— START —

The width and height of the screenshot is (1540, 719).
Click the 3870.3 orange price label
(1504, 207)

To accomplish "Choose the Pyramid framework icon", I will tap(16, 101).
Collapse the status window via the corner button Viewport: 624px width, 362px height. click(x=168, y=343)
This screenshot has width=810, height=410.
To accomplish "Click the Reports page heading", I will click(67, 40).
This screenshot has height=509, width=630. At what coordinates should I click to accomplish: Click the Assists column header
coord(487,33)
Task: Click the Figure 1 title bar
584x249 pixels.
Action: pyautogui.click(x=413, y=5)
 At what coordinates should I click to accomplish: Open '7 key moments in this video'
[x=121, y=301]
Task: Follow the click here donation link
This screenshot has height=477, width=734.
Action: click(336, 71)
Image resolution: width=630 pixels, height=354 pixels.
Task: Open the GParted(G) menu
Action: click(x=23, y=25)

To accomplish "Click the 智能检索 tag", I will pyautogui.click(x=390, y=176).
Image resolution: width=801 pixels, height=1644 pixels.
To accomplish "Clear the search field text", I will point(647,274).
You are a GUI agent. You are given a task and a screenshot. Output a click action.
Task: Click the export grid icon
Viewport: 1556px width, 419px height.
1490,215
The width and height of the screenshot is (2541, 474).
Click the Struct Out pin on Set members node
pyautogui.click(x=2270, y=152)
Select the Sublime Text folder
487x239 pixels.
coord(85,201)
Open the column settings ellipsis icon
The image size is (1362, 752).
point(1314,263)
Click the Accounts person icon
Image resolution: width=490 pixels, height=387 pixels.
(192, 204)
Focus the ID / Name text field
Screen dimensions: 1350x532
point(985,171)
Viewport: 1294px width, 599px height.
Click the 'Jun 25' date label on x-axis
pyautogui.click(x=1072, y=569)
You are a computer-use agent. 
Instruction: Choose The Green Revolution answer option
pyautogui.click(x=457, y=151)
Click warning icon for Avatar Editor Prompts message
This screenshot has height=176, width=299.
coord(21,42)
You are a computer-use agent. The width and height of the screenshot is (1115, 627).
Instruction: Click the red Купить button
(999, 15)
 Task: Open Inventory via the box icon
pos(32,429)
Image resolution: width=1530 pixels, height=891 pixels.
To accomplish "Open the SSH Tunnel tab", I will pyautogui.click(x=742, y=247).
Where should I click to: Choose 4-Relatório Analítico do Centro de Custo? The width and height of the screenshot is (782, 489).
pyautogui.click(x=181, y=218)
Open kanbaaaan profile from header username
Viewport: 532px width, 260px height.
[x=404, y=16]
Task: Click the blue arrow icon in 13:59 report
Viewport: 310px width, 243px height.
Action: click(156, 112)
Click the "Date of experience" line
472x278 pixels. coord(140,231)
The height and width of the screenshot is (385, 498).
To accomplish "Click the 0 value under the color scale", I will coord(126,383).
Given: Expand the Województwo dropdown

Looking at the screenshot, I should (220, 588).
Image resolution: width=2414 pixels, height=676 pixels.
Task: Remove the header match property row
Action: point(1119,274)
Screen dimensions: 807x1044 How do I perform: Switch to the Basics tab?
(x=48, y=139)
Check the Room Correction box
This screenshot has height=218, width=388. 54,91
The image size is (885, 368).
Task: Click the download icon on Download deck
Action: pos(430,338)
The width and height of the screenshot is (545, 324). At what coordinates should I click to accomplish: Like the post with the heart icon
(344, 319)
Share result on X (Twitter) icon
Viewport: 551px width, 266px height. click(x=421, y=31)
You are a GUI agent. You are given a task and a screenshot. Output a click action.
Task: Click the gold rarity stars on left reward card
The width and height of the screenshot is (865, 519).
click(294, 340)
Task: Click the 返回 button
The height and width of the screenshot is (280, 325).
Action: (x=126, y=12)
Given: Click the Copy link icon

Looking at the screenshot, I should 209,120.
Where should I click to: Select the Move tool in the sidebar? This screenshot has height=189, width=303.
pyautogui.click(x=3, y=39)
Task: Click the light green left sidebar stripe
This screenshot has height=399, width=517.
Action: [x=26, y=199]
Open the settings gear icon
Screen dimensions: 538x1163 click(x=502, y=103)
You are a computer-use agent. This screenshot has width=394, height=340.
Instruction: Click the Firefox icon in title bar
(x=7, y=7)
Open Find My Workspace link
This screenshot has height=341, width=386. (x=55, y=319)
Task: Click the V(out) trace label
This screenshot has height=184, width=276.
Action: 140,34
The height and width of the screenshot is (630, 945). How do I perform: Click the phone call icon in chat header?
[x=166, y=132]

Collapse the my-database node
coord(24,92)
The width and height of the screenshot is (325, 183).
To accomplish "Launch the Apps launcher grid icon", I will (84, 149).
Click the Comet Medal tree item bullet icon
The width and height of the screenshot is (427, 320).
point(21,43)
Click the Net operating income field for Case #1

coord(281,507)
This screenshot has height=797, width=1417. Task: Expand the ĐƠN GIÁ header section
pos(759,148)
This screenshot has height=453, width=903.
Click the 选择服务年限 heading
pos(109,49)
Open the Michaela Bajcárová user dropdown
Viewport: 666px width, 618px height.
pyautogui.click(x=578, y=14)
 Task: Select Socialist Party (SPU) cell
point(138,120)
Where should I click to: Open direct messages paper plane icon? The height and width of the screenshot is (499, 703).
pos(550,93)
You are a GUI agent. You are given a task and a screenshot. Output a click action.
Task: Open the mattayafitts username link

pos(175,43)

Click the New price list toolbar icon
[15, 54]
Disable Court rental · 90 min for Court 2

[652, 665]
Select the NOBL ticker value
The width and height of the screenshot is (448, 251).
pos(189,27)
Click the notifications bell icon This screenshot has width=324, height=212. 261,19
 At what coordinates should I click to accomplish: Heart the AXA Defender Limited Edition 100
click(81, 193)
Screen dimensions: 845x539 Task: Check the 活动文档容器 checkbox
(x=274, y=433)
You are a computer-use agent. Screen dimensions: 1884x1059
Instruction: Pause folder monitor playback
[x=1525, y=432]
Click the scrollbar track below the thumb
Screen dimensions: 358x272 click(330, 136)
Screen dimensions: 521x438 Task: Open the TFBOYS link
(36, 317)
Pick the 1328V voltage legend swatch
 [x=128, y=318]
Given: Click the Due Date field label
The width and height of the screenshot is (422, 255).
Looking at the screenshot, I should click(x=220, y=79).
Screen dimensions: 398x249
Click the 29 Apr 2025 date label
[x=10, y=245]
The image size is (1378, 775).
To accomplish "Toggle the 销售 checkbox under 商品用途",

— END —

### Problem details
Repeat every entry above verbatim, in the same order.

### Answer to this problem
The width and height of the screenshot is (1540, 719).
Click the 3870.3 orange price label
(1504, 207)

To accomplish "Choose the Pyramid framework icon", I will tap(16, 101).
Collapse the status window via the corner button Viewport: 624px width, 362px height. click(x=168, y=343)
This screenshot has width=810, height=410.
To accomplish "Click the Reports page heading", I will click(67, 40).
This screenshot has height=509, width=630. At what coordinates should I click to accomplish: Click the Assists column header
coord(487,33)
Task: Click the Figure 1 title bar
584x249 pixels.
Action: pyautogui.click(x=413, y=5)
 At what coordinates should I click to accomplish: Open '7 key moments in this video'
[x=121, y=301]
Task: Follow the click here donation link
This screenshot has height=477, width=734.
Action: click(336, 71)
Image resolution: width=630 pixels, height=354 pixels.
Task: Open the GParted(G) menu
Action: click(x=23, y=25)

To accomplish "Click the 智能检索 tag", I will pyautogui.click(x=390, y=176).
Image resolution: width=801 pixels, height=1644 pixels.
To accomplish "Clear the search field text", I will point(647,274).
You are a GUI agent. You are given a task and a screenshot. Output a click action.
Task: Click the export grid icon
Viewport: 1556px width, 419px height.
1490,215
The width and height of the screenshot is (2541, 474).
Click the Struct Out pin on Set members node
pyautogui.click(x=2270, y=152)
Select the Sublime Text folder
487x239 pixels.
coord(85,201)
Open the column settings ellipsis icon
The image size is (1362, 752).
point(1314,263)
Click the Accounts person icon
Image resolution: width=490 pixels, height=387 pixels.
(192, 204)
Focus the ID / Name text field
Screen dimensions: 1350x532
point(985,171)
Viewport: 1294px width, 599px height.
Click the 'Jun 25' date label on x-axis
pyautogui.click(x=1072, y=569)
You are a computer-use agent. 
Instruction: Choose The Green Revolution answer option
pyautogui.click(x=457, y=151)
Click warning icon for Avatar Editor Prompts message
This screenshot has height=176, width=299.
coord(21,42)
You are a computer-use agent. The width and height of the screenshot is (1115, 627).
Instruction: Click the red Купить button
(999, 15)
 Task: Open Inventory via the box icon
pos(32,429)
Image resolution: width=1530 pixels, height=891 pixels.
To accomplish "Open the SSH Tunnel tab", I will pyautogui.click(x=742, y=247).
Where should I click to: Choose 4-Relatório Analítico do Centro de Custo? The width and height of the screenshot is (782, 489).
pyautogui.click(x=181, y=218)
Open kanbaaaan profile from header username
Viewport: 532px width, 260px height.
[x=404, y=16]
Task: Click the blue arrow icon in 13:59 report
Viewport: 310px width, 243px height.
Action: click(156, 112)
Click the "Date of experience" line
472x278 pixels. coord(140,231)
The height and width of the screenshot is (385, 498).
To accomplish "Click the 0 value under the color scale", I will coord(126,383).
Given: Expand the Województwo dropdown

Looking at the screenshot, I should (220, 588).
Image resolution: width=2414 pixels, height=676 pixels.
Task: Remove the header match property row
Action: point(1119,274)
Screen dimensions: 807x1044 How do I perform: Switch to the Basics tab?
(x=48, y=139)
Check the Room Correction box
This screenshot has height=218, width=388. 54,91
The image size is (885, 368).
Task: Click the download icon on Download deck
Action: pos(430,338)
The width and height of the screenshot is (545, 324). At what coordinates should I click to accomplish: Like the post with the heart icon
(344, 319)
Share result on X (Twitter) icon
Viewport: 551px width, 266px height. click(x=421, y=31)
You are a GUI agent. You are given a task and a screenshot. Output a click action.
Task: Click the gold rarity stars on left reward card
The width and height of the screenshot is (865, 519).
click(294, 340)
Task: Click the 返回 button
The height and width of the screenshot is (280, 325).
Action: (x=126, y=12)
Given: Click the Copy link icon

Looking at the screenshot, I should 209,120.
Where should I click to: Select the Move tool in the sidebar? This screenshot has height=189, width=303.
pyautogui.click(x=3, y=39)
Task: Click the light green left sidebar stripe
This screenshot has height=399, width=517.
Action: [x=26, y=199]
Open the settings gear icon
Screen dimensions: 538x1163 click(x=502, y=103)
You are a computer-use agent. This screenshot has width=394, height=340.
Instruction: Click the Firefox icon in title bar
(x=7, y=7)
Open Find My Workspace link
This screenshot has height=341, width=386. (x=55, y=319)
Task: Click the V(out) trace label
This screenshot has height=184, width=276.
Action: 140,34
The height and width of the screenshot is (630, 945). How do I perform: Click the phone call icon in chat header?
[x=166, y=132]

Collapse the my-database node
coord(24,92)
The width and height of the screenshot is (325, 183).
To accomplish "Launch the Apps launcher grid icon", I will (84, 149).
Click the Comet Medal tree item bullet icon
The width and height of the screenshot is (427, 320).
point(21,43)
Click the Net operating income field for Case #1

coord(281,507)
This screenshot has height=797, width=1417. Task: Expand the ĐƠN GIÁ header section
pos(759,148)
This screenshot has height=453, width=903.
Click the 选择服务年限 heading
pos(109,49)
Open the Michaela Bajcárová user dropdown
Viewport: 666px width, 618px height.
pyautogui.click(x=578, y=14)
 Task: Select Socialist Party (SPU) cell
point(138,120)
Where should I click to: Open direct messages paper plane icon? The height and width of the screenshot is (499, 703).
pos(550,93)
You are a GUI agent. You are given a task and a screenshot. Output a click action.
Task: Open the mattayafitts username link

pos(175,43)

Click the New price list toolbar icon
[15, 54]
Disable Court rental · 90 min for Court 2

[652, 665]
Select the NOBL ticker value
The width and height of the screenshot is (448, 251).
pos(189,27)
Click the notifications bell icon This screenshot has width=324, height=212. 261,19
 At what coordinates should I click to accomplish: Heart the AXA Defender Limited Edition 100
click(81, 193)
Screen dimensions: 845x539 Task: Check the 活动文档容器 checkbox
(x=274, y=433)
You are a computer-use agent. Screen dimensions: 1884x1059
Instruction: Pause folder monitor playback
[x=1525, y=432]
Click the scrollbar track below the thumb
Screen dimensions: 358x272 click(330, 136)
Screen dimensions: 521x438 Task: Open the TFBOYS link
(36, 317)
Pick the 1328V voltage legend swatch
 [x=128, y=318]
Given: Click the Due Date field label
The width and height of the screenshot is (422, 255).
Looking at the screenshot, I should click(x=220, y=79).
Screen dimensions: 398x249
Click the 29 Apr 2025 date label
[x=10, y=245]
The image size is (1378, 775).
To accomplish "Toggle the 销售 checkbox under 商品用途",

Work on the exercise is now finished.